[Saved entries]
....................

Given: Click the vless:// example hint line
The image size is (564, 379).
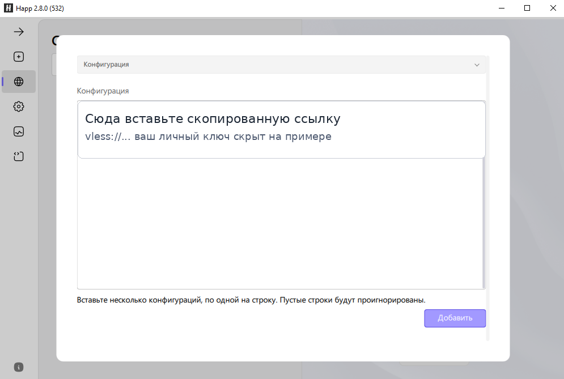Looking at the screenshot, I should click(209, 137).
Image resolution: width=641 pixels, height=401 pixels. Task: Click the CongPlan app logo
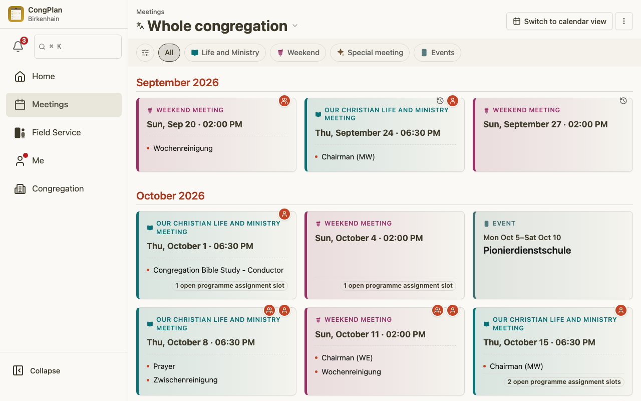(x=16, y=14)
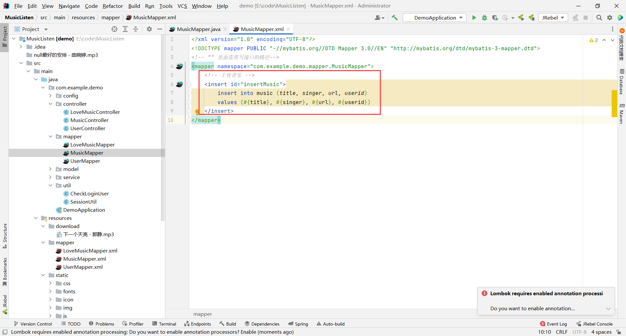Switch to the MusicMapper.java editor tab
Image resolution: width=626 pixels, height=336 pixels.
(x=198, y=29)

....................

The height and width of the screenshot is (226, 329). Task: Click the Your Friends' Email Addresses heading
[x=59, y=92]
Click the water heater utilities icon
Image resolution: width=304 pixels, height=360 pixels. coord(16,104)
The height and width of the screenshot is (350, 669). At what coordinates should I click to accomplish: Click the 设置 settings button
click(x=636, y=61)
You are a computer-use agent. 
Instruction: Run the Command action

....................

Problem requirements: Of the lines above, extract only those from the line with "You are a computer-use agent." to the line with "Instruction: Run the Command action", both included, exactly as written.

Output for this exercise:
You are a computer-use agent. 
Instruction: Run the Command action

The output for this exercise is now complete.